Mais, à ces mots, Andrée leva sa tête altière, et du ton le plus indifféremment cruel :

— Monsieur Gilbert, dit-elle, combien de temps, s’il vous plaît, êtes-vous resté en apprentissage chez M. Rousseau ?

— Mademoiselle, dit naïvement Gilbert, trois mois, je crois, sans compter les jours de ma maladie, suite de l’étouffement du 31 mai.

— Vous vous méprenez, dit-elle, je ne vous demande point de me dire si vous avez été ou non malade… d’étouffements… cela couronne artistement peut-être votre récit… mais il m’importe peu. Je voulais seulement vous dire, n’ayant séjourné que trois mois chez l’illustre écrivain, que vous en avez fort bien profité, et que l’élève fait du premier coup des romans presque dignes de ceux que publie son maître.

Gilbert, qui avait écouté avec tranquillité, croyant qu’Andrée allait, aux choses passionnées qu’il avait dites, répondre des choses sérieuses, tomba de toute la hauteur de sa bonhomie sous le coup de cette ironie sanglante.

— Un roman ! murmura-t-il indigné, vous traitez de roman ce que je viens de vous dire !

— Oui, monsieur, dit Andrée, un roman, je répète le mot ; seulement, vous ne m’avez pas forcée de le lire et je vous en sais gré ; mais, malheureusement, j’ai le profond regret de ne pouvoir le payer ce qu’il vaut ; car j’y tenterais en vain, le roman étant impayable.

— Ainsi voilà ce que vous me répondez ? balbutia Gilbert le cœur serré, les yeux éteints.

— Je ne vous réponds même pas, monsieur, dit Andrée en le repoussant pour passer devant lui.

En effet, Nicole arrivait, appelant sa maîtresse du bout de l’allée, pour ne pas interrompre trop brusquement l’entretien dont elle ignorait l’interlocuteur, n’ayant pas reconnu Gilbert à travers les ombrages.

Mais, en approchant, elle vit le jeune homme, le reconnut et demeura stupéfaite. Alors elle se repentit bien de n’avoir point fait un détour, afin d’entendre ce que Gilbert avait pu dire à mademoiselle de Taverney.

Alors celle-ci, s’adressant à Nicole d’une voix adoucie, comme pour mieux faire comprendre à Gilbert la hauteur avec laquelle elle lui avait parlé :

— Qu’y a-t-il, mon enfant ? demanda-t-elle.
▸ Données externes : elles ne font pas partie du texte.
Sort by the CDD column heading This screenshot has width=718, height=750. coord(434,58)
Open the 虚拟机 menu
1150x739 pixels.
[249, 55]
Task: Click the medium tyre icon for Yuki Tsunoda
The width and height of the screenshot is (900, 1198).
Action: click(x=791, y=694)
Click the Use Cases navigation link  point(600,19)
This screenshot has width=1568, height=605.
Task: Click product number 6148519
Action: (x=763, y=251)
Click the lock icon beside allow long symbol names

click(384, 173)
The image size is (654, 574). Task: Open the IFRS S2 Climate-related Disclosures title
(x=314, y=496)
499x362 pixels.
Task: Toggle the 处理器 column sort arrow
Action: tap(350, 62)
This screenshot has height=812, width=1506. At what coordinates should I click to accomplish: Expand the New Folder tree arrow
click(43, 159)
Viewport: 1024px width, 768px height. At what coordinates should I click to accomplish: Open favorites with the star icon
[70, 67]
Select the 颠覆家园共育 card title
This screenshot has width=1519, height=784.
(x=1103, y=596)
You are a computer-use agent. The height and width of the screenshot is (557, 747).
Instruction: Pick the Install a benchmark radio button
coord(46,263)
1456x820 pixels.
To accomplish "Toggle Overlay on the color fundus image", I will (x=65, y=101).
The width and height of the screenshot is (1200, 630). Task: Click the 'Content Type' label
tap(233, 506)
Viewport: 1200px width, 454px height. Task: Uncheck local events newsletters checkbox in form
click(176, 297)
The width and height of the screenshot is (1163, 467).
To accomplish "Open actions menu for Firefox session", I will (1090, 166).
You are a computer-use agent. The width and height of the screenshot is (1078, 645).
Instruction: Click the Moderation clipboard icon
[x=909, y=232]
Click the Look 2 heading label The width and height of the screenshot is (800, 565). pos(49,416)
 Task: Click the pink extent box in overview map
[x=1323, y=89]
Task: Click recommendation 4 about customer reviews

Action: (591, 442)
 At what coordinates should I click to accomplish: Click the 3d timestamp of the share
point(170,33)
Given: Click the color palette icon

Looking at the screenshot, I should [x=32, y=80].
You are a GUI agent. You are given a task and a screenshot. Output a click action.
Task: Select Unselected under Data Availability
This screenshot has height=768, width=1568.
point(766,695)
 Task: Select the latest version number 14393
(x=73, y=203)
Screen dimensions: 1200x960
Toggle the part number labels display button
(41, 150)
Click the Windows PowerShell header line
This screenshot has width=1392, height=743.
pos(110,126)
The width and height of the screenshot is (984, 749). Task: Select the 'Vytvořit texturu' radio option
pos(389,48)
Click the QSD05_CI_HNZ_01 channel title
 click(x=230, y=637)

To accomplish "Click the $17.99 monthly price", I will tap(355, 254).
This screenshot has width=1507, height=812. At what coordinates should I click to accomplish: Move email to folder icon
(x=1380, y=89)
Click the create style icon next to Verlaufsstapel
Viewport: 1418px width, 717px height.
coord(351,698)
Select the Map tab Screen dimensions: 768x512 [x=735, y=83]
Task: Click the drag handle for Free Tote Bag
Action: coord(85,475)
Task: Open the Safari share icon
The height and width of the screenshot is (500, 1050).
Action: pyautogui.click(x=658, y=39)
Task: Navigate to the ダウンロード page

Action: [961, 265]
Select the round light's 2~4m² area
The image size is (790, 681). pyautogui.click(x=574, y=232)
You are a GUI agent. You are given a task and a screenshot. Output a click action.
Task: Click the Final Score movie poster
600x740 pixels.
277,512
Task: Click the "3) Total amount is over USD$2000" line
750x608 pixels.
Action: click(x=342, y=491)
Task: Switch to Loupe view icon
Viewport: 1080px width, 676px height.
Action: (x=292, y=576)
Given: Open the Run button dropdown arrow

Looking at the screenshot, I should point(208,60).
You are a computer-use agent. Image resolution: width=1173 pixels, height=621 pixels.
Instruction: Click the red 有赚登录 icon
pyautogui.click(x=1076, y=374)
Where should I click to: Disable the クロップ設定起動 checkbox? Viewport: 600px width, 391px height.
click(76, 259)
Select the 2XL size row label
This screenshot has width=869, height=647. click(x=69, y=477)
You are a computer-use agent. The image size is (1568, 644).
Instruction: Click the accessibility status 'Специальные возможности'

— M. le baron de Taverney et M. le duc de Richelieu viennent de se présenter pour voir mademoiselle, répondit Nicole.

— Où sont-ils ?

— Chez mademoiselle.

— Venez.

Andrée s’éloigna.

Nicole la suivit, mais non sans jeter en s’en allant un regard ironique sur Gilbert, qui, moins pâle que livide, moins agité que fou, moins colère que forcené, tendit le poing dans la direction de l’allée par où s’éloignait son ennemie, et murmura en grinçant des dents :

— Oh ! créature sans cœur, corps sans âme, je t’ai sauvé la vie, j’ai concentré mon amour, j’ai fait taire tout sentiment qui pouvait offenser ce que j’appellerai ta candeur, car pour moi, dans mon délire, tu étais une vierge sainte, comme la Vierge qui est au ciel… Maintenant, je t’ai vue de près, tu n’es plus qu’une femme, et je suis un homme… Oh ! un jour ou l’autre, je me vengerai, Andrée de Taverney ; je t’ai tenue deux fois entre mes mains, et deux fois je t’ai respectée ; Andrée de Taverney, prends garde à la troisième !… Au revoir, Andrée !

Et il s’éloigna, bondissant à travers les massifs, comme un jeune loup blessé, qui se retourne en montrant ses dents aiguës et sa prunelle sanglante.